#### Answer

$x=\left\{ -4,2 \right\}$

#### Work Step by Step

$\bf{\text{Solution Outline:}}$
To solve the given eqution, $
x^2+2x=8
,$ express the equation in the form $ax^2+bx+c=0.$ Then express the equation in factored form. Next step is to equate each factor to zero (Zero Product Property).
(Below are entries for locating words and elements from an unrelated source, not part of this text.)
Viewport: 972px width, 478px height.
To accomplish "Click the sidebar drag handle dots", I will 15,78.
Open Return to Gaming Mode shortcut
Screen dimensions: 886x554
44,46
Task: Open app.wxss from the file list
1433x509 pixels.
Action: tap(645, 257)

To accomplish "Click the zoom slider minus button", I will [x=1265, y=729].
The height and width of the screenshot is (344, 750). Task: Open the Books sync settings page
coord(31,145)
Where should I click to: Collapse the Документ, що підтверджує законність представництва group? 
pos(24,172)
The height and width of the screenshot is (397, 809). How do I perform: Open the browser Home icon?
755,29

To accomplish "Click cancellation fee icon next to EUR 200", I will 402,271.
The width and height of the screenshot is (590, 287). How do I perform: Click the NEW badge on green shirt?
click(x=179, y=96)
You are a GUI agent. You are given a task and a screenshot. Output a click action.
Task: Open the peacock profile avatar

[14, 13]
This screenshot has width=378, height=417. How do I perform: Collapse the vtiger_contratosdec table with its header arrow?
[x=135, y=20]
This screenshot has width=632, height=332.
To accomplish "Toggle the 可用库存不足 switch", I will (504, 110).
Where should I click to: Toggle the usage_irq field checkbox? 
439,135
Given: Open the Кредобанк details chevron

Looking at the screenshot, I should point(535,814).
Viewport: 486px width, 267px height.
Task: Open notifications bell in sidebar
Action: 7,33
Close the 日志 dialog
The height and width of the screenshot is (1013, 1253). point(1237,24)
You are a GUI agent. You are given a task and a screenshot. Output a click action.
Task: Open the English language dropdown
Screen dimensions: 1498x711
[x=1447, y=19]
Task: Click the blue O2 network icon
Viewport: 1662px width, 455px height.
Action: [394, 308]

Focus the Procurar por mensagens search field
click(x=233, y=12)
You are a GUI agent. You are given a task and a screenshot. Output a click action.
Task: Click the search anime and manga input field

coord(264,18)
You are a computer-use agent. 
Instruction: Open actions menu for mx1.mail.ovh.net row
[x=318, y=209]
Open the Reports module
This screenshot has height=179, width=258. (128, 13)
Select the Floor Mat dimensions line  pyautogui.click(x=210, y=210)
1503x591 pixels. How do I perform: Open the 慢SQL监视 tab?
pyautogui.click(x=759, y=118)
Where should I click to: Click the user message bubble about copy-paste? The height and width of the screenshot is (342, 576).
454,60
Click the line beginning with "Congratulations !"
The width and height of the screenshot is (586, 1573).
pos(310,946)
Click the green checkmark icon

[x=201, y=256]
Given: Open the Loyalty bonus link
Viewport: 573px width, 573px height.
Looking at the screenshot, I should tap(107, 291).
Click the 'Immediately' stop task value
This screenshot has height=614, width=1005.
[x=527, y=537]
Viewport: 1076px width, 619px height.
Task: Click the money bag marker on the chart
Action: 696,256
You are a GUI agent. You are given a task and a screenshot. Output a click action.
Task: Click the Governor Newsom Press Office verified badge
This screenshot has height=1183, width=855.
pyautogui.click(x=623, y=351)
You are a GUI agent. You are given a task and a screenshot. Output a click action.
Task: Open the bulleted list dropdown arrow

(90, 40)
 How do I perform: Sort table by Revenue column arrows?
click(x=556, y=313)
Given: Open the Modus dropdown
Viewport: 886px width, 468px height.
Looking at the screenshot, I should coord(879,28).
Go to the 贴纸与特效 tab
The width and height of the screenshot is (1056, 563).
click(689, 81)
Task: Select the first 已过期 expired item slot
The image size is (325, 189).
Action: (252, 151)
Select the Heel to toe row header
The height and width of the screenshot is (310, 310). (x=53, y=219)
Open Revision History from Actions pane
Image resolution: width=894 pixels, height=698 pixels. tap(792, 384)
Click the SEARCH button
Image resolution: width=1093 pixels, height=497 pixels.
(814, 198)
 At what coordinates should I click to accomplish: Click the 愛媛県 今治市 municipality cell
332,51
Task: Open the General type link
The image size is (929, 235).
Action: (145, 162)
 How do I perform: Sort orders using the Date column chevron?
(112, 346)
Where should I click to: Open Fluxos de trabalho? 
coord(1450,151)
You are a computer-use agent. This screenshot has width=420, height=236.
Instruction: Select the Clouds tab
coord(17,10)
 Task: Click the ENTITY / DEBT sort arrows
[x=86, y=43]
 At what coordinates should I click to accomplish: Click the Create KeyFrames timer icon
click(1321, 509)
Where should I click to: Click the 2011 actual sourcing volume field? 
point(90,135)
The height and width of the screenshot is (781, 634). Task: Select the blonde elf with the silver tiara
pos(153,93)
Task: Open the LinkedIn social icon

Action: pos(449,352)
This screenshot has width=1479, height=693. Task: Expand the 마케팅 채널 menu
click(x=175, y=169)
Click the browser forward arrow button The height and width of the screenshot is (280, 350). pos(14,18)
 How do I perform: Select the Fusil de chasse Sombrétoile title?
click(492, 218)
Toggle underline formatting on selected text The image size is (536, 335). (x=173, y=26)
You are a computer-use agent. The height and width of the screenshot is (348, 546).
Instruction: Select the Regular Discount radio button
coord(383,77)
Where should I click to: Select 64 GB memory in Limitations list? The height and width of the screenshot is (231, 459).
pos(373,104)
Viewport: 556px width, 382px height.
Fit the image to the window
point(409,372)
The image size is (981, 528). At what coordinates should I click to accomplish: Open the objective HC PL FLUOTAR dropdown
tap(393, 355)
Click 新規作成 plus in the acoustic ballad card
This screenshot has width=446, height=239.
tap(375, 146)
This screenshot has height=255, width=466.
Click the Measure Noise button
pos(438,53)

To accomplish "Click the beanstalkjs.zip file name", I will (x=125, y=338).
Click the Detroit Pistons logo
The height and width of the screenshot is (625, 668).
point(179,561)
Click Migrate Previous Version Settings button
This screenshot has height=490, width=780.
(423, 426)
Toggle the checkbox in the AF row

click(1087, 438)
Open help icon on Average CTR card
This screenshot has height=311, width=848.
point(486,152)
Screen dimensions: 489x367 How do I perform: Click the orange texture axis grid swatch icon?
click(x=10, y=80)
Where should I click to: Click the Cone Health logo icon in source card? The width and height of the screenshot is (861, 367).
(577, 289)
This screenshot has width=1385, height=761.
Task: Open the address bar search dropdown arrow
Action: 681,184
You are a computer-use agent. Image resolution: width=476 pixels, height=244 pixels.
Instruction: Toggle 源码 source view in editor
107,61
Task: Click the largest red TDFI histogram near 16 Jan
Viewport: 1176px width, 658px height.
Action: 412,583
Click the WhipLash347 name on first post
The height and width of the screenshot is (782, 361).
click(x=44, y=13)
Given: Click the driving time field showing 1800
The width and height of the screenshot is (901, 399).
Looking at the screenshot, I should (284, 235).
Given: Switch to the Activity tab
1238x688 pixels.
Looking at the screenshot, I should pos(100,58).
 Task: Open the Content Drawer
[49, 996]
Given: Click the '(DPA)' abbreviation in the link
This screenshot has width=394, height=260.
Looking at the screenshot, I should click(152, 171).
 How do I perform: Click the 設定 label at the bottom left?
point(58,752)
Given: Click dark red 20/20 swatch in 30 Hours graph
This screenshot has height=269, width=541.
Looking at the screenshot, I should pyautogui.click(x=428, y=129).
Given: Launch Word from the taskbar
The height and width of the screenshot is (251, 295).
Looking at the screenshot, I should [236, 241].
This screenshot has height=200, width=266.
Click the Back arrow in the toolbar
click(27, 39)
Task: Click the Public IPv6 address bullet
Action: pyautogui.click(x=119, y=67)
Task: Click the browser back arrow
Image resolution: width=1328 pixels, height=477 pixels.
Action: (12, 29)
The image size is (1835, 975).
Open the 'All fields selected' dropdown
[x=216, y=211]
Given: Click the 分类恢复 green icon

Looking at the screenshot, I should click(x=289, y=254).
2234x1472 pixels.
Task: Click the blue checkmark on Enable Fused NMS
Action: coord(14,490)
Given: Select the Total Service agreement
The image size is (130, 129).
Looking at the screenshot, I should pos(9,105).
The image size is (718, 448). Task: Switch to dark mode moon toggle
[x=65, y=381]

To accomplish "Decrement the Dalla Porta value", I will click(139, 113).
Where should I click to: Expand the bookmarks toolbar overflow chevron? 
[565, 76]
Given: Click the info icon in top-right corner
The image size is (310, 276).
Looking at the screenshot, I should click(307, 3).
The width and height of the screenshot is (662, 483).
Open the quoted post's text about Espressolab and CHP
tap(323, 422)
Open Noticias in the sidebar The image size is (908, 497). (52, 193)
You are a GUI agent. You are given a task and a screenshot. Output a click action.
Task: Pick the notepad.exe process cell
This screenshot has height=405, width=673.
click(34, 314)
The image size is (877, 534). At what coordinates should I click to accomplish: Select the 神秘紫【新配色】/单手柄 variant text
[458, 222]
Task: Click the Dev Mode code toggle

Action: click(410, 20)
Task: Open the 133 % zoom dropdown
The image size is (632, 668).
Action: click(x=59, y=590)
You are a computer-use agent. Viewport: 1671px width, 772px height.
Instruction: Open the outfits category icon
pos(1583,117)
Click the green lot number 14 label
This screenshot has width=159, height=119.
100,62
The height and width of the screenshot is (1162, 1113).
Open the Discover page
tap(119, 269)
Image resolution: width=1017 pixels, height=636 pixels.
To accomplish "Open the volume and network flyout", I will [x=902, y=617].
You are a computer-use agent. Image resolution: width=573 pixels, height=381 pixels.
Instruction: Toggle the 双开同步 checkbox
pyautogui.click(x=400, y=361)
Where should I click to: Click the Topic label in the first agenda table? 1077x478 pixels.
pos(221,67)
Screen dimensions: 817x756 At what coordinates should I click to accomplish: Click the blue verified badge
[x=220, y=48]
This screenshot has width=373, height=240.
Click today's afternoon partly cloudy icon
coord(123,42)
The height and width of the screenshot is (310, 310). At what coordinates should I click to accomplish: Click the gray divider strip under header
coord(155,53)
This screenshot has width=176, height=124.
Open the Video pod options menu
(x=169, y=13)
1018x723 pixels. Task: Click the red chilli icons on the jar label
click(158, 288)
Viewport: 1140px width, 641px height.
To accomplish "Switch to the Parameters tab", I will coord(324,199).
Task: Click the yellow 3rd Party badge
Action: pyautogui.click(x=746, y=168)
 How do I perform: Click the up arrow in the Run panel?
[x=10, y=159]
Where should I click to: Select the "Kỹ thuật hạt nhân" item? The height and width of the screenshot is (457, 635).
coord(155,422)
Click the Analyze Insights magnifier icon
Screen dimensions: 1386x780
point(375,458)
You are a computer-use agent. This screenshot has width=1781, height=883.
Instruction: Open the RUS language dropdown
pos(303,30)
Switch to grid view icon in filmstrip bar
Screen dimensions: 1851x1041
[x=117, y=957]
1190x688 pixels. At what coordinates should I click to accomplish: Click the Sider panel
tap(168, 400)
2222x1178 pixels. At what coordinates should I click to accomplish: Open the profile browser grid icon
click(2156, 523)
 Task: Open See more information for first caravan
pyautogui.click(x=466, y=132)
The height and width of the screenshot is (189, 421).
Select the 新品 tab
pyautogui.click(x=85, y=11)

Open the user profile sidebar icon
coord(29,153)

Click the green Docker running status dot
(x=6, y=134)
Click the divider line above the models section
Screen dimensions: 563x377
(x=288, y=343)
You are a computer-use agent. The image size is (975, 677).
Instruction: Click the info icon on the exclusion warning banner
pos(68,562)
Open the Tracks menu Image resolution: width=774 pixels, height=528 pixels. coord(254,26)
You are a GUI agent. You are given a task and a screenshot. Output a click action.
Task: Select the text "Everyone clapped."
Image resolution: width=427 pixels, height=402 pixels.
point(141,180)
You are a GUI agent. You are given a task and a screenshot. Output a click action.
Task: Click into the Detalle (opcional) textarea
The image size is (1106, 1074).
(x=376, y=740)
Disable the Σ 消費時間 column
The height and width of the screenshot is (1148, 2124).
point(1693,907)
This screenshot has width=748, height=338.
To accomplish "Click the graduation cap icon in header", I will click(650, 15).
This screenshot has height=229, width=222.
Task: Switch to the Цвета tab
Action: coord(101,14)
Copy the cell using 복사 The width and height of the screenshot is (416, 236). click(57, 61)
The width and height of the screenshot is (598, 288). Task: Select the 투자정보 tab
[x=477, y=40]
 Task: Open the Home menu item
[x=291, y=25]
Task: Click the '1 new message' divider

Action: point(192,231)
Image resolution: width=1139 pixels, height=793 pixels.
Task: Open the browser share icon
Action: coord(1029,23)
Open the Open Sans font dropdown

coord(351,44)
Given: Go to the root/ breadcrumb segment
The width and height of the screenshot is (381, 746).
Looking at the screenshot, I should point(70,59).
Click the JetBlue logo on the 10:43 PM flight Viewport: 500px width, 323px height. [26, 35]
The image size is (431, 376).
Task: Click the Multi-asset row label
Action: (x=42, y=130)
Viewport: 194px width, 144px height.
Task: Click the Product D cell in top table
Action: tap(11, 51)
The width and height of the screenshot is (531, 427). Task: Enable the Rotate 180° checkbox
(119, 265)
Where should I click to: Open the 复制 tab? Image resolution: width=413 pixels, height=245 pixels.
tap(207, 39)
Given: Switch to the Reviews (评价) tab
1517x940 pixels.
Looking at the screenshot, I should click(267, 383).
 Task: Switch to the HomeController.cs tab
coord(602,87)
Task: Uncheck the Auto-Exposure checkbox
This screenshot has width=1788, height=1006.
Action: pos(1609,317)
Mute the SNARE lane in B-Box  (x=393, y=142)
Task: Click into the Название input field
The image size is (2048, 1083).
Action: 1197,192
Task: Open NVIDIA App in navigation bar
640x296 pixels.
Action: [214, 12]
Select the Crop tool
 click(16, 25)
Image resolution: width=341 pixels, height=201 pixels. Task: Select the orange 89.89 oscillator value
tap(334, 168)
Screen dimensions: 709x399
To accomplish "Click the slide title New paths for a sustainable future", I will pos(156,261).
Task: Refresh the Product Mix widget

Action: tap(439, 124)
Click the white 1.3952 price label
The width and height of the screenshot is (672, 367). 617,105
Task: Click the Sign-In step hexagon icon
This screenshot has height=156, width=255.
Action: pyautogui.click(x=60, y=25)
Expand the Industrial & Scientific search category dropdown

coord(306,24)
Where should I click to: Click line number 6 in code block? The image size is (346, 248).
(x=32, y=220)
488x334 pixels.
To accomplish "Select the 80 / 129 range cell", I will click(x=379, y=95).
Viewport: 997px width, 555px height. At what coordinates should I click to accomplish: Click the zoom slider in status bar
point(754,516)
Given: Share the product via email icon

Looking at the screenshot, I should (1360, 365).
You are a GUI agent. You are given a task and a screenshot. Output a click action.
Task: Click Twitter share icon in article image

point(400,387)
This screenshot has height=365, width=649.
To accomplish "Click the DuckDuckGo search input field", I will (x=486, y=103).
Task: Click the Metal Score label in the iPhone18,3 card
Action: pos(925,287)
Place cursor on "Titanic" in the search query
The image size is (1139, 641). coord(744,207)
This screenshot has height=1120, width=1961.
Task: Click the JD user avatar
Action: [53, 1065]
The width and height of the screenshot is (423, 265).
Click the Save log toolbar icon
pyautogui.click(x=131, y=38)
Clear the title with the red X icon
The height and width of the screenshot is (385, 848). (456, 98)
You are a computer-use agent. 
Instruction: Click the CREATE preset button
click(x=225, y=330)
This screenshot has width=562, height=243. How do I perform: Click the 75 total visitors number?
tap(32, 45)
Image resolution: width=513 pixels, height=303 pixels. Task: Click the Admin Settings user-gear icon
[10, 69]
Finally, solve each equation.
$\bf{\text{Solution Details:}}$
Using the properties of equality, the equation above is equivalent to
\begin{array}{l}\require{cancel}
x^2+2x-8=0
.\end{array}
In the trinomial expression above, the value of $c$ is $
-8
$ and the value of $b$ is $
2
.$
The possible pairs of integers whose product is $c$ are
\begin{array}{l}\require{cancel}
\{ 1,-8 \}, \{ 2,-4 \},
\\
\{ -1,8 \}, \{ -2,4 \}
.\end{array}
Among these pairs, the one that gives a sum of $b$ is $\{
-2,4
\}.$
Hence, the factored form of the expression above is
\begin{array}{l}\require{cancel}
(x-2)(x+4)=0
.\end{array}
Equating each factor to zero (Zero Product Property), the solutions to the equation above are
\begin{array}{l}\require{cancel}
x-2=0
\\\\\text{OR}\\\\
x+4=0
.\end{array}
Solving each equation results to
\begin{array}{l}\require{cancel}
x-2=0
\\\\
x=2
\\\\\text{OR}\\\\
x+4=0
\\\\
x=-4
.\end{array}
Hence, $
x=\left\{ -4,2 \right\}
.$